En Guyane, du plomb dans l'aile d'une mine d'or

 

 

Par Eliane PATRIARCA

QUOTIDIEN : Vendredi 13 octobre 2006 - 06:00

La fièvre de l'or en Guyane en sera-t-elle un peu douchée ? Mercredi soir, le gouvernement français a suspendu le projet de mine à ciel ouvert du géant canadien Cambior ( Libération du 2 juin). Un refus d'autorisation décidé après réception du rapport de la mission d'inspection diligentée par les ministres de l'Ecologie et de l'Industrie. Les inspecteurs ont relevé des «lacunes» concernant l'impact «sur la faune et la flore» et les «conditions de rejets dans le milieu naturel d'effluents cyanurés». 

Cyanure. En 2004, Cambior a obtenu de l'Etat français, pour une durée de vingt-cinq ans, une concession de 30 km2, située à 45 kilomètres de Cayenne, sur la montagne de Kaw. Le chantier, gigantesque, impliquerait le creusement, en pleine forêt primaire, de carrières de 150 mètres de profondeur et l'utilisation de produits toxiques. Une fois la mine en exploitation, le milieu naturel devrait absorber chaque jour 2 254 m3 d'eau et 1,6 tonne de cyanure.

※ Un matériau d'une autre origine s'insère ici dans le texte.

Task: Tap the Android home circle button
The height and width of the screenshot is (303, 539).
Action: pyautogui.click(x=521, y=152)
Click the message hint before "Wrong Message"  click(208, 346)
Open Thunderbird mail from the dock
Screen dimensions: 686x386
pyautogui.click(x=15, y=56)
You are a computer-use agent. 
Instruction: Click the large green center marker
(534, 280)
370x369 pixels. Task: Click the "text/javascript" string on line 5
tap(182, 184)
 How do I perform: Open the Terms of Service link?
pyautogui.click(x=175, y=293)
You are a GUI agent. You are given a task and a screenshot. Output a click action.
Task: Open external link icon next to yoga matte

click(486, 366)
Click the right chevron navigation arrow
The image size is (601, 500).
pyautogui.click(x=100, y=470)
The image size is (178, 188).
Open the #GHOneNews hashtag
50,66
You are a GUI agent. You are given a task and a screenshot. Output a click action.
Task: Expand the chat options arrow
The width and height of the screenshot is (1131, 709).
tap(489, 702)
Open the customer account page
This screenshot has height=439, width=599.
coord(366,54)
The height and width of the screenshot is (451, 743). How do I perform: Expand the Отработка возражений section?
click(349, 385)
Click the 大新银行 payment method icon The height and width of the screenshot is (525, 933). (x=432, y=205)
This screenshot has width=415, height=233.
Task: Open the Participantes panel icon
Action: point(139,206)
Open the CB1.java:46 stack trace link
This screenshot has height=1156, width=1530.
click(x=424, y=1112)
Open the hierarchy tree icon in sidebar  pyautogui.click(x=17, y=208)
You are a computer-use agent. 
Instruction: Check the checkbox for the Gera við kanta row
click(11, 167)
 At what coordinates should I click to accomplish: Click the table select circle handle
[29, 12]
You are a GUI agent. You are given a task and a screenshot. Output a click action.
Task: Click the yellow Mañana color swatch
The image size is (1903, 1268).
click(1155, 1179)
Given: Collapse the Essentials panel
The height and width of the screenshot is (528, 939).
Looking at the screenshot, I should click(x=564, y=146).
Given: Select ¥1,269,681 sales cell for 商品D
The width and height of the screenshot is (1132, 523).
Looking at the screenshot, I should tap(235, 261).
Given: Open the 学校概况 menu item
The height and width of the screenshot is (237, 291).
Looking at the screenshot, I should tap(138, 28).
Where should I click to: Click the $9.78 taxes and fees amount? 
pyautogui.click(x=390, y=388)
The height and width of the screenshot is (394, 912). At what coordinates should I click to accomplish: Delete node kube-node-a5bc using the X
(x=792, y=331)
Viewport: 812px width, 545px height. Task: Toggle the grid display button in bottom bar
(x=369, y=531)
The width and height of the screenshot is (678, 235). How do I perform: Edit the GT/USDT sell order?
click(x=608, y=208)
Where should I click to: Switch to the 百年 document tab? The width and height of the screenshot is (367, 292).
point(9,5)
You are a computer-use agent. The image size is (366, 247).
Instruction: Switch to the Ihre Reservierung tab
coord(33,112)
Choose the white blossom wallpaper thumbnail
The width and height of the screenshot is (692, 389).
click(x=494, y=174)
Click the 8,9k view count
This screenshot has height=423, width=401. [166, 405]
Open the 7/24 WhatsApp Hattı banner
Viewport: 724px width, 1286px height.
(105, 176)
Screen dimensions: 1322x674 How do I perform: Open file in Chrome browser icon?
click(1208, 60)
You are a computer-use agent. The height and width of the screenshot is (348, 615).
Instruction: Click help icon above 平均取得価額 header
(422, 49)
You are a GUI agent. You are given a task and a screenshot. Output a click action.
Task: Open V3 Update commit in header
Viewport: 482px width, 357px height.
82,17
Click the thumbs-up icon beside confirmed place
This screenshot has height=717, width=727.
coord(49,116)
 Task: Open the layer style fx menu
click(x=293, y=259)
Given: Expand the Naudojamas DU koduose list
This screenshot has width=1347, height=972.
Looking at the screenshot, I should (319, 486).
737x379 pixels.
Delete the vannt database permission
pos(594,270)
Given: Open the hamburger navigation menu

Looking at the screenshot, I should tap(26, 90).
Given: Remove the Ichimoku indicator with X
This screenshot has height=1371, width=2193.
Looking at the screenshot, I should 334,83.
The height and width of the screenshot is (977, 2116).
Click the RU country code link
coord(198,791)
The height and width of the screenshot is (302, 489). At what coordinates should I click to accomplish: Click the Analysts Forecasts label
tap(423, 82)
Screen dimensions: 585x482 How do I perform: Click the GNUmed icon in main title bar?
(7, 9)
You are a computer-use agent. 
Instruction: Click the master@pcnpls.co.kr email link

Caïmans. Or Camp Caïman, situé dans le parc naturel régional et à proximité de deux réserves naturelles, est un site d'une biodiversité exceptionnelle : sanctuaire des derniers caïmans noirs, il abrite 700 espèces de végétaux, près de 100 de mammifères et 254 d'oiseaux, sans compter des milliers d'insectes.

Dans un département qui paie déjà un lourd tribut à l'orpaillage alluvionnaire, le projet suscite de profondes inquiétudes, incarnées dans un front du refus, qui va des associations de protection de la nature aux grandes ONG (WWF, l'UICN), en passant par les partis politiques et les collectivités locales.

Soulagés, les opposants restent vigilants. Car la décision du gouvernement n'est pas un veto définitif, mais un «rejet en l'état du dossier». A l'exception des deux points litigieux, la mission d'inspection a estimé que le dossier répondait «à la plupart des sujets d'inquiétude», et a recommandé de renforcer les «mesures compensatoires» aux atteintes portées au milieu naturel.

Aussitôt, Cambior a annoncé qu'il reprenait ses dossiers pour apporter les compléments d'information demandés en vue d'une nouvelle enquête publique. «Nous sommes plus déterminés que jamais à mettre cette mine en marche», a indiqué à l'agence Reuters Denis Hamel, directeur de l'usine de traitement du minerai du site minier. Cambior a une bonne raison de persévérer : avec Camp Caïman, le géant canadien table sur 34 tonnes d'or en sept ans.